> **WHAT YOU HAVE TO DO**: Report each line from the listing that the string "agent" appears in.

== Segment start ==

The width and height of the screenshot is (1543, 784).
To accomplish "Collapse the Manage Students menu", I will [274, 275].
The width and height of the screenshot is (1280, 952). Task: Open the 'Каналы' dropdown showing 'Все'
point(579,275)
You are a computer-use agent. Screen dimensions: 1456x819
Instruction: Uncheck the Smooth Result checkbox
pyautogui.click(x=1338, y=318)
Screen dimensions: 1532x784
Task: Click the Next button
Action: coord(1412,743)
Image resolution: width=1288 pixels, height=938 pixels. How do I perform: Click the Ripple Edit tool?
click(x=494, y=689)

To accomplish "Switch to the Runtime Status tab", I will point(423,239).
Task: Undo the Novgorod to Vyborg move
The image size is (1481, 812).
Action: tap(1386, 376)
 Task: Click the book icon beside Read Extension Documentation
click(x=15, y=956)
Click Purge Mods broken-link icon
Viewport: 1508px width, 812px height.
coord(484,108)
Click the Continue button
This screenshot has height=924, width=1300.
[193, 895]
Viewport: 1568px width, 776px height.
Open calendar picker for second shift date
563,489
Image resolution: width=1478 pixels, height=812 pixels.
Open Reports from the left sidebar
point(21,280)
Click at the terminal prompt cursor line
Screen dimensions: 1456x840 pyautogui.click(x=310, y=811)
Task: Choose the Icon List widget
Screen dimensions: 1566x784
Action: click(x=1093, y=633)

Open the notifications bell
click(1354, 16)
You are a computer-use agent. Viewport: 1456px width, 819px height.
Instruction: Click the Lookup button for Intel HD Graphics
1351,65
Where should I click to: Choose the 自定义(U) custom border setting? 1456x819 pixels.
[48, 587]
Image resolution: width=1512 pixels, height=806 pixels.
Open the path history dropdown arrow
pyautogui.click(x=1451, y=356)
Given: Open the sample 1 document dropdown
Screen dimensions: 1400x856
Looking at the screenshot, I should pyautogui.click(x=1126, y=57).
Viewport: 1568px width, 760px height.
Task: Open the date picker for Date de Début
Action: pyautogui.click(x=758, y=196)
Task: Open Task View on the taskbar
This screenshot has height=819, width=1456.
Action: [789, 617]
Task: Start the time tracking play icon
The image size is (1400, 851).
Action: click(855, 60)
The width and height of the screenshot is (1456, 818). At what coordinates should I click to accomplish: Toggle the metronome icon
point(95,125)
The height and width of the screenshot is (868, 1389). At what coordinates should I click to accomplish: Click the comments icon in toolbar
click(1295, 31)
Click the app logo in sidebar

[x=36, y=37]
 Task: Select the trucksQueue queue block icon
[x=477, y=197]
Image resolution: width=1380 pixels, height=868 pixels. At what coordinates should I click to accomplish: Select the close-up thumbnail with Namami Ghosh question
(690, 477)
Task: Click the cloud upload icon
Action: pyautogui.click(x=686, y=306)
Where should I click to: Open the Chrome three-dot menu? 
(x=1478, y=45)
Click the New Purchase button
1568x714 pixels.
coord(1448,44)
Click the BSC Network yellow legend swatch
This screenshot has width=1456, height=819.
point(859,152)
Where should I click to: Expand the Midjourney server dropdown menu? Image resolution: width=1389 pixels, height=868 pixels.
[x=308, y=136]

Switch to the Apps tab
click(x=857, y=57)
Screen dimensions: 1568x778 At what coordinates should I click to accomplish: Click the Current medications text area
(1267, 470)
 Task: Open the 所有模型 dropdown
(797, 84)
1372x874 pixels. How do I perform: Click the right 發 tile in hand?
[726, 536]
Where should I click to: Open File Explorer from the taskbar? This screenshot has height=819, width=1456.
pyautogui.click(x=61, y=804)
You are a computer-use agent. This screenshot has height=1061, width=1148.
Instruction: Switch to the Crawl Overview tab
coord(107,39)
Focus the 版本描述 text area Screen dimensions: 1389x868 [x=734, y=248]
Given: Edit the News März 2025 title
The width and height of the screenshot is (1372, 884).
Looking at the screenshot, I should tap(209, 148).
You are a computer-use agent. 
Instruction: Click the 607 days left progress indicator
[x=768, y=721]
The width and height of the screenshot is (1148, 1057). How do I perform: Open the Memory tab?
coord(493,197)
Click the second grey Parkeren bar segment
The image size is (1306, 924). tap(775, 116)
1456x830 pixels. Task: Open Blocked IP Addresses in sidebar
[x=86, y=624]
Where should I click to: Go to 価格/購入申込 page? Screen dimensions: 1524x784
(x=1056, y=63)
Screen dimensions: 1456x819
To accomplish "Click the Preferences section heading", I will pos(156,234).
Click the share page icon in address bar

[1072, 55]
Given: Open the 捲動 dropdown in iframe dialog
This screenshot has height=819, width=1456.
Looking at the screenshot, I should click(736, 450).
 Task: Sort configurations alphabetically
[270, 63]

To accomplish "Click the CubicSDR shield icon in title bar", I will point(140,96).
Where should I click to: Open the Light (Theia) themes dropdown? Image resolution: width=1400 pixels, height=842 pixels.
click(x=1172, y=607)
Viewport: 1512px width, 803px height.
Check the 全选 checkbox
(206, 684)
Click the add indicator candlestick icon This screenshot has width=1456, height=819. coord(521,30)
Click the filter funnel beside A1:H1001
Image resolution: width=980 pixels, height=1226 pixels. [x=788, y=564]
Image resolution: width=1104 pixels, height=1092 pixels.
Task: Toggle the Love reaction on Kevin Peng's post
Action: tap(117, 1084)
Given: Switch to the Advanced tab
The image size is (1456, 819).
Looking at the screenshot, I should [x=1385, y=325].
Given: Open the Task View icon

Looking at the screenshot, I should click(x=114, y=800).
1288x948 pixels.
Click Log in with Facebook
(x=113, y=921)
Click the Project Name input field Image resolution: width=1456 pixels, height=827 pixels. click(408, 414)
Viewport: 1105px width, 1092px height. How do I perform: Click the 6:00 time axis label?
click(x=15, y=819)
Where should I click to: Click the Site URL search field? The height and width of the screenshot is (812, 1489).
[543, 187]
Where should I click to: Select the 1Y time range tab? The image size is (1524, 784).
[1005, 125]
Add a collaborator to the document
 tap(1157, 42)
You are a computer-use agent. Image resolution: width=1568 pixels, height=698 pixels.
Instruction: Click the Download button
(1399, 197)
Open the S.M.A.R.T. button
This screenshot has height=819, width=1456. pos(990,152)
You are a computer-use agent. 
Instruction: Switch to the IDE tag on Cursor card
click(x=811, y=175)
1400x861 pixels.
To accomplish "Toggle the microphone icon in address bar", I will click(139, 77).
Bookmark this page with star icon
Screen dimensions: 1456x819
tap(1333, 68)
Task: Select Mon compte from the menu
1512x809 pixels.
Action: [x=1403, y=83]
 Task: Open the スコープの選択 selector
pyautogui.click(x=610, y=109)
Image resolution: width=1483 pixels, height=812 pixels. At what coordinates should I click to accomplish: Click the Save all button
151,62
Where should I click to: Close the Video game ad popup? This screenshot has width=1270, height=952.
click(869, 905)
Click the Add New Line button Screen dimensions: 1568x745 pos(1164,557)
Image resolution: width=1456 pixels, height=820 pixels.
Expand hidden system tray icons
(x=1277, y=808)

== Segment end ==

> **RESPONSE TO THIS EXERCISE**:
You are a computer-use agent. Screen dimensions: 1456x819
You are a computer-use agent. Viewport: 1456px width, 819px height.
You are a computer-use agent. This screenshot has height=1061, width=1148.
You are a computer-use agent. 
You are a computer-use agent. Image resolution: width=1568 pixels, height=698 pixels.
You are a computer-use agent. 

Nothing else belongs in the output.